Há 100 anos atrás, o padrão político vigente era liberal (ao menos para os padrões atuais). Mas o capitalismo, ainda que tivesse uma defesa econômica bem elaborada, não tinha um embasamento filosófico e moral adequado. Vide o utilitarismo, que é das éticas mais coletivistas possíveis e mesmo assim era usado em sua defesa. Não tinha como dar outra: a oposição aos socialistas e progressistas foi feita com base no conservadorismo, no ceticismo; uma posição sob medida para quem quer perder e depois se gabar de ser um dos poucos sábios remanescentes, mas não para quem almeja relevância social. As premissas e os conceitos foram dados todos pelo progressismo, e continuam a reinar até hoje, até que alguém tenha coragem de sustentar um outro código de valores. You can't beat something with nothing. O conservadorismo atual rejeita o aumento do dirigismo estatal mas aceita o conceito de justiça social e o valor da igualitarismo que lhe dá suporte; sua guerra já está perdida.

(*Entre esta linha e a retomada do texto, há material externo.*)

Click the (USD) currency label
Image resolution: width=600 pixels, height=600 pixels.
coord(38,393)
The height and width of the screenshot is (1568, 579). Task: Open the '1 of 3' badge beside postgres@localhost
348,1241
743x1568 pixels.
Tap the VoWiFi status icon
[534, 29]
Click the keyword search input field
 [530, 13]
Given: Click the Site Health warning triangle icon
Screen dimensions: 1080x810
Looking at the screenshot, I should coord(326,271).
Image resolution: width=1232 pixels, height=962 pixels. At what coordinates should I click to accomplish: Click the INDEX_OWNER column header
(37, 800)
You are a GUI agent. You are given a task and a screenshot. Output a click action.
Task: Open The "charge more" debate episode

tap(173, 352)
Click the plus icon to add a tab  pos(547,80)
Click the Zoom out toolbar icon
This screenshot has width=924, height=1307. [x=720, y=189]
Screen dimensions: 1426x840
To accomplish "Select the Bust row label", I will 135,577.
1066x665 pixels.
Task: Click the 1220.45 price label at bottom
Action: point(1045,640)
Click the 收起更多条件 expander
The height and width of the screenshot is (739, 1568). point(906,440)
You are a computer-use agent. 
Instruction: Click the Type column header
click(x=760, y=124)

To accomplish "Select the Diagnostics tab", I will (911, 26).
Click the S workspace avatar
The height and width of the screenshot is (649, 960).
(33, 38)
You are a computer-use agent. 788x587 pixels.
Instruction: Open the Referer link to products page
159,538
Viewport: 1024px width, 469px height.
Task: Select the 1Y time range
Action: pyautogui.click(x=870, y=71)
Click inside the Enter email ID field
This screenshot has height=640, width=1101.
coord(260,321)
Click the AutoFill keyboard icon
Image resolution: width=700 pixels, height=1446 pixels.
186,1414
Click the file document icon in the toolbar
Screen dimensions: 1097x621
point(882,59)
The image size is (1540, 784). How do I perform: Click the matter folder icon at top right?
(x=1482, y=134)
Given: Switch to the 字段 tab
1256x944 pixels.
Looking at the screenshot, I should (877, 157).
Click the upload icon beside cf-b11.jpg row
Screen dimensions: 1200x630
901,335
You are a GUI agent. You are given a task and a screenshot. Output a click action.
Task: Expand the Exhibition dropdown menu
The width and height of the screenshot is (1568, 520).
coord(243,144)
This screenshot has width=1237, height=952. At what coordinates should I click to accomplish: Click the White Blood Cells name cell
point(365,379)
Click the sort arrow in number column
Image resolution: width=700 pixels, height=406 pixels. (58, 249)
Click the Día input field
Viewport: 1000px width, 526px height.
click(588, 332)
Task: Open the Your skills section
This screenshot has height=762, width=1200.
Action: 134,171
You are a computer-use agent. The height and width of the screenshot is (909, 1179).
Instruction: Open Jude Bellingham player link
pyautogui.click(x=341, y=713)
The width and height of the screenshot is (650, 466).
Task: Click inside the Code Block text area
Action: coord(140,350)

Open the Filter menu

Nesse sentido, o PSDB já é um partido conservador. Nada tem a oferecer que destoe da agenda socialista obrigatória do discurso público; afirma apenas ser mais eficiente, mais honesto e promete não conclamar os proletários às armas. Na época da eleição faz sua propaganda, finge que as discordâncias políticas com o PT são profundíssimas (ironicamente, a acusação ideológica da última campanha foi dizer que o PT não era socialista o bastante), mas todo mundo sabe que as propostas são rigorosamente as mesmas: o Estado dará mais saúde, mais educação, mais trabalho, mais renda, mais cultura, mais esporte, mais lazer, mais sexo seguro, aumentará a regulamentação sobre o capitalismo selvagem e fortalecerá as estatais. Ser conservador hoje em dia é comprar o pacote progressista completo e aplicá-lo timidamente. Uma real oposição tem que ter algo novo a propor.
***
Feita essa crítica ao conservadorismo como um conjunto de valores e propostas políticas (ou melhor, da ausência deles), sobra algo que, me parece, é saudável, e que o próprio Resende levanta: o conservadorismo dos meios, ou seja, a rejeição ao ímpeto revolucionário, a qualquer tentativa de impor grandes mudanças por meio da força. O poder corrompe, e a sede implacável de justiça é algo perigoso. Conhecendo a imperfeição do homem, a cautela e a harmonia das relações devem ser sempre preservadas, pois é com grande facilidade que revertemos à barbárie. A abolição da escravidão no Brasil, pela via do consenso e do convencimento, é um bom exemplo dessa política conservadora no bom sentido (ainda que se possa criticar o desamparo no qual os ex-escravos foram deixados depois dela). Mas essa cautela e esse zelo pela ordem social não substituem os valores e as propostas que dão o direcionamento e constituem a alma da boa política. O conservadorismo dos meios mantém nossos pés no chão; o dos fins, nossos olhos.